京都は前節、群馬を相手に2-0。14試合ぶりの野田 隆之介のゴール、2試合連続のクリーンシートと、攻守に収穫があるゲームだったが、特に大きかったのが苦手にしていたアウェイで完勝を収めた点だ。完封勝利で飾ったアウェイでの今季2勝目に、「なにか吹っ切れた気がする」と實好 礼忠監督も口元を緩める。
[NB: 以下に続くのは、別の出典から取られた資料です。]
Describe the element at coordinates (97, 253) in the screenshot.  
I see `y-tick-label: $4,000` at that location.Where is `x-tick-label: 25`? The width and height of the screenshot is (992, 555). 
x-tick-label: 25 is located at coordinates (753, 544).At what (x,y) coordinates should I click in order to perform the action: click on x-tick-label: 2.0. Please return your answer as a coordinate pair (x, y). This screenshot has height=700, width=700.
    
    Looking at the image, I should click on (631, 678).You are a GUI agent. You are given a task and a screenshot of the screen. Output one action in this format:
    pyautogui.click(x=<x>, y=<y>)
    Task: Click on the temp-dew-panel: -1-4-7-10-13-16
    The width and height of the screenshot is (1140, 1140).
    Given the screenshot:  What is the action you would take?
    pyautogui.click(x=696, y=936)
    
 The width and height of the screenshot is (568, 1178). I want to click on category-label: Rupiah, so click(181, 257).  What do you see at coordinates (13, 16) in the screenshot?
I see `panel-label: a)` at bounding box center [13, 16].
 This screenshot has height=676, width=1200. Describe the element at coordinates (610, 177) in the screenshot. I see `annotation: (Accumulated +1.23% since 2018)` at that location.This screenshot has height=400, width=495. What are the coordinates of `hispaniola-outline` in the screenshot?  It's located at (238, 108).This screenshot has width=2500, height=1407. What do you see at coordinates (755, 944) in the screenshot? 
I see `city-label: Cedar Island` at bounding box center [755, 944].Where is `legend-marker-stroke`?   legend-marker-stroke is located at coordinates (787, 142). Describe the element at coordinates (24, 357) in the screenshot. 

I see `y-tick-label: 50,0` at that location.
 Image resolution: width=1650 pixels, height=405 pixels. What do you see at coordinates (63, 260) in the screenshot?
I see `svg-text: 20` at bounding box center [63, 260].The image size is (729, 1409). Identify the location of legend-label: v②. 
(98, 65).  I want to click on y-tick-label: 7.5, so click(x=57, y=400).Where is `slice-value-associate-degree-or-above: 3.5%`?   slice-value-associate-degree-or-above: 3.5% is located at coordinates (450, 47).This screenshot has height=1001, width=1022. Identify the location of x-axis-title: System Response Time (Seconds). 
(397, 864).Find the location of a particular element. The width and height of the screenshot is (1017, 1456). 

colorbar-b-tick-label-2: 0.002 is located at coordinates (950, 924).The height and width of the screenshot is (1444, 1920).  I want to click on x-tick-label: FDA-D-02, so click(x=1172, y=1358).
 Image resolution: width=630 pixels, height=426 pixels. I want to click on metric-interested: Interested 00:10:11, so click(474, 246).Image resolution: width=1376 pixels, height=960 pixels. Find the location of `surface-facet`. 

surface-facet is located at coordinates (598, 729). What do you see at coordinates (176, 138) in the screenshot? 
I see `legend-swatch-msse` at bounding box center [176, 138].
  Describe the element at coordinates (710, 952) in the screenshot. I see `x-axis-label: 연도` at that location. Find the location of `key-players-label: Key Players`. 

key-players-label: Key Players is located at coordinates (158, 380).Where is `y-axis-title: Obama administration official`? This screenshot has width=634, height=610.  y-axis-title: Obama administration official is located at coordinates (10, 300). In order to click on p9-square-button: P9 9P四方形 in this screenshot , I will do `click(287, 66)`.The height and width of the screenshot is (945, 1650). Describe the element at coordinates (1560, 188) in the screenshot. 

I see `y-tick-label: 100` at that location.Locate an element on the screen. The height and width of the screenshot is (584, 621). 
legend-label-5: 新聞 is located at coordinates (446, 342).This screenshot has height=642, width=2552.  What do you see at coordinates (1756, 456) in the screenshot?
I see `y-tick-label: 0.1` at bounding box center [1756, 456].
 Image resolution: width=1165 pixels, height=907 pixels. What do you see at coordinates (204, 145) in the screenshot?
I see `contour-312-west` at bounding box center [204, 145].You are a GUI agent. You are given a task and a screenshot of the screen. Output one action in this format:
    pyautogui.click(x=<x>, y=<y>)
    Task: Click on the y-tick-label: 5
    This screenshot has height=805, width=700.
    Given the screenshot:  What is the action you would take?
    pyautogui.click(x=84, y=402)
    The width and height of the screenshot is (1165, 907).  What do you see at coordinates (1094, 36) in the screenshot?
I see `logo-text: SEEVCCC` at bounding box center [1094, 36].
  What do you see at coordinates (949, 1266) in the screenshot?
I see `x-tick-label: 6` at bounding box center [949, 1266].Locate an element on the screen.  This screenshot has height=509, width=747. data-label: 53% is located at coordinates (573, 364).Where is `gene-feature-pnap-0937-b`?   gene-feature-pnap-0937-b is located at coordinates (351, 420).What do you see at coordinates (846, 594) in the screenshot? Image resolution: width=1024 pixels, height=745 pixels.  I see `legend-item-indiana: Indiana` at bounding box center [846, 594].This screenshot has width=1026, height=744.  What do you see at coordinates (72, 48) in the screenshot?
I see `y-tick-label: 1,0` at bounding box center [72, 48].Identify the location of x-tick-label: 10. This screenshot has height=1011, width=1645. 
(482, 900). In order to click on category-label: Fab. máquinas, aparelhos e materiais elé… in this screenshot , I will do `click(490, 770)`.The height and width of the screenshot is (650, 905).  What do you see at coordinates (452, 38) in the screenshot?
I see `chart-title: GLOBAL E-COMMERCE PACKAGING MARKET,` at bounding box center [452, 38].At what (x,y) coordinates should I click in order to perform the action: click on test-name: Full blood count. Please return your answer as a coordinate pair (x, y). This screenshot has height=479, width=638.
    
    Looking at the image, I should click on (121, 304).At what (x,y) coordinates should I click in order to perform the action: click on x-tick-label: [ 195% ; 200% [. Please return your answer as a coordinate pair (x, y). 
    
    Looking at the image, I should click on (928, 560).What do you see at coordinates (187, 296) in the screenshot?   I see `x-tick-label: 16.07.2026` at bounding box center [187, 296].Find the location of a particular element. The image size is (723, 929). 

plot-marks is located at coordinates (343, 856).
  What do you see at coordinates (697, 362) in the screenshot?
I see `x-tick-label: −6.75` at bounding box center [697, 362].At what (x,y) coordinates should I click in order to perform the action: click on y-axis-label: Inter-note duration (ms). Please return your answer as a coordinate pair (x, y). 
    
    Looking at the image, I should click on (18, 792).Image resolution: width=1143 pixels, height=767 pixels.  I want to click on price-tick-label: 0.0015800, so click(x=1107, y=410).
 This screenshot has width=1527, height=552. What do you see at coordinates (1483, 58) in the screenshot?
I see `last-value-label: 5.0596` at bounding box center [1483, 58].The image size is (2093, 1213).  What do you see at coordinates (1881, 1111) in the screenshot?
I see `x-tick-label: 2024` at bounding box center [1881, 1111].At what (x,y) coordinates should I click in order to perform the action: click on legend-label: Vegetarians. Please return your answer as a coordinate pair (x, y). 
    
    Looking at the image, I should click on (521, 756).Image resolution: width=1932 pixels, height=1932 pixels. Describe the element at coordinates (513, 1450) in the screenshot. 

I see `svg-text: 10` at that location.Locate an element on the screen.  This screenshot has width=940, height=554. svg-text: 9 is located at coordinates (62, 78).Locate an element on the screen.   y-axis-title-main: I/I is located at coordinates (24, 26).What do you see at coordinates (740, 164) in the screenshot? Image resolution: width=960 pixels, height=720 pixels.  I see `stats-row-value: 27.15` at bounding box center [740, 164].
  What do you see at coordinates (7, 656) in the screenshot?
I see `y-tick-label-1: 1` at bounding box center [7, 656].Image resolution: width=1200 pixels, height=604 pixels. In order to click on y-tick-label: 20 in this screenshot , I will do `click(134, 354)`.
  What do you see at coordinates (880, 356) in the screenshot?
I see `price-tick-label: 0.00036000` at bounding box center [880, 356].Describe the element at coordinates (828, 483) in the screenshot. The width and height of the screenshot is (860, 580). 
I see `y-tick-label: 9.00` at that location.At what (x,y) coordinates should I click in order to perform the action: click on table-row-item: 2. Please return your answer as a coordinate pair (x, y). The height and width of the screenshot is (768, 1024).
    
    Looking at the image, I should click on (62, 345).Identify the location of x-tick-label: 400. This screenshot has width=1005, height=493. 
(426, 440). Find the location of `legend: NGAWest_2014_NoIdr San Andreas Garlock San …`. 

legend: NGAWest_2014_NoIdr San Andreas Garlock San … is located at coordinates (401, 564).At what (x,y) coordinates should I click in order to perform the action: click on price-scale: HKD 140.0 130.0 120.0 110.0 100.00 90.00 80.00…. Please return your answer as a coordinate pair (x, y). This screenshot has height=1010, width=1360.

群馬戦の前までに、京都がホームで稼いできた勝点は『17』、一方でアウェイは『7』。上位陣に引き離された一番の要因がアウェイでの弱さだっただけに、群馬戦がその苦手意識払しょくの契機になれば今後への追い風となる。今節は逆に、5勝2分と得意にしているホームゲーム。ここで今季初の3連勝を飾り、上位追走態勢を整えたい。
琉球は今季、3ゴール以上を記録した試合がなかった。それが前節、大宮戦では5発大勝。すべて違う選手による5ゴールだった。河合 秀人、小泉 佳穂といった主軸アタッカーにも今季初ゴールが生まれている。「集中した守備から攻撃的なサッカーができた」と樋口 靖洋監督が手ごたえを口にするように、琉球にとっても前節は今後につなげたい価値ある1勝だった。
J1昇格争いに食らいつきたい京都に対し、琉球は下位グループ脱出が当面の目標。立ち位置は違えど、8月から続いた5連戦を連勝で締めくくり、秋以降の戦いにはずみをつけたい思いは同じ。どちらが前節で引き寄せた良好な流れを継続させられるのか、楽しみな一戦だ。